Une méthode facilement adaptable par les ingénieurs techniques

Pour l'enseignant-chercheur, "l'élaboration d'un guide des bonnes pratiques de l'ingénierie technique en établissement de santé pourrait se concevoir assez facilement, en reprenant le modèle qualité et l'approche méthodologique du guide biomédical".

"L'expérience acquise et capitalisée depuis le début des années 2000 sur la méthode d'élaboration collaborative et à distance […] permet d'envisager une orchestration efficace des rédacteurs volontaires", a-t-il ajouté.

Il a proposé une dynamique reposant sur une programmation des tâches réparties en cinq étapes entre 2015 et 2020:
- trouver des pairs "volontaires pour se coltiner une rédaction de deux ans", a-t-il plaisanté
- donner un accès rapide au guide via les associations (2017)
- réaliser des autodiagnostics ou benchmarks (2018)
- valoriser les progrès (2019)
- tracer et capitaliser, grâce notamment à des sites web et des publications.
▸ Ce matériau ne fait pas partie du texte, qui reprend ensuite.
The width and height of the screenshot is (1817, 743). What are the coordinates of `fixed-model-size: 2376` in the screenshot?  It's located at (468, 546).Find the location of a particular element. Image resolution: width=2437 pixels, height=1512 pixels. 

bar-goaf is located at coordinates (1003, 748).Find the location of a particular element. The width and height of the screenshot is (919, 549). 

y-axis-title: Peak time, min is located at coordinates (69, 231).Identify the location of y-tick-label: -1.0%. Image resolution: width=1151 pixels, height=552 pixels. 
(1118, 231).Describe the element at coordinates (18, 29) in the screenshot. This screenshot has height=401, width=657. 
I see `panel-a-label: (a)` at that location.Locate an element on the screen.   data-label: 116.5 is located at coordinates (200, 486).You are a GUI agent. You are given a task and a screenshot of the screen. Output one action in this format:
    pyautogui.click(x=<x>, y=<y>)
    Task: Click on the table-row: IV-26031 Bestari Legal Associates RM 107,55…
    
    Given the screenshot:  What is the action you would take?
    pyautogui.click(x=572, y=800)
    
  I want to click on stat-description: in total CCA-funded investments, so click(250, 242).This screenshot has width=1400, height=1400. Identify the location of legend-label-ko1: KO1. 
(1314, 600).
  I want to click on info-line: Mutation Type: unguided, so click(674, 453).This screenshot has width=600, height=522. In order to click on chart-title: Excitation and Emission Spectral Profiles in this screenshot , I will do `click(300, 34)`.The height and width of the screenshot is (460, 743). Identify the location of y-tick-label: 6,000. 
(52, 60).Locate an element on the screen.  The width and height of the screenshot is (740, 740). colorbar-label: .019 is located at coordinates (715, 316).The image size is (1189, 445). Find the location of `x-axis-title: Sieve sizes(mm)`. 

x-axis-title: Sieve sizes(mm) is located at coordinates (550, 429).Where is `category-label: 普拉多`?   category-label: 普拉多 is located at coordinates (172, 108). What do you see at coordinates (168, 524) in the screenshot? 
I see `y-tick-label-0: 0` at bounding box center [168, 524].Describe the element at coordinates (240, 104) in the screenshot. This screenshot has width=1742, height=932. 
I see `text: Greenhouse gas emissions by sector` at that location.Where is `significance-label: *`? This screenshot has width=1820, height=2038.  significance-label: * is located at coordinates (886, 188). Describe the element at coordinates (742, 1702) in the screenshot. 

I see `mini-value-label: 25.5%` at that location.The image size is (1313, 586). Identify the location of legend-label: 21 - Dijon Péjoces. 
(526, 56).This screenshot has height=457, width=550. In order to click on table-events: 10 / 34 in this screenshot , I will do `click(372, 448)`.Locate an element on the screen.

Très applaudie, la présentation de Gilbert Farges a fait réagir parmi l'assistance, plusieurs ingénieurs soulevant "le manque de soutien au niveau de la direction et des tutelles". Sur le management des risques, "tout le monde s'affole lorsqu'arrive la date de la certification, mais au quotidien, ce n'est pas une priorité", a réagi un participant.

Jacques Roos, président d'IHF, a pour sa part estimé qu'il pourrait être pertinent de "créer des guides thématiques en fonction des activités des services techniques", très diversifiés dans les hôpitaux.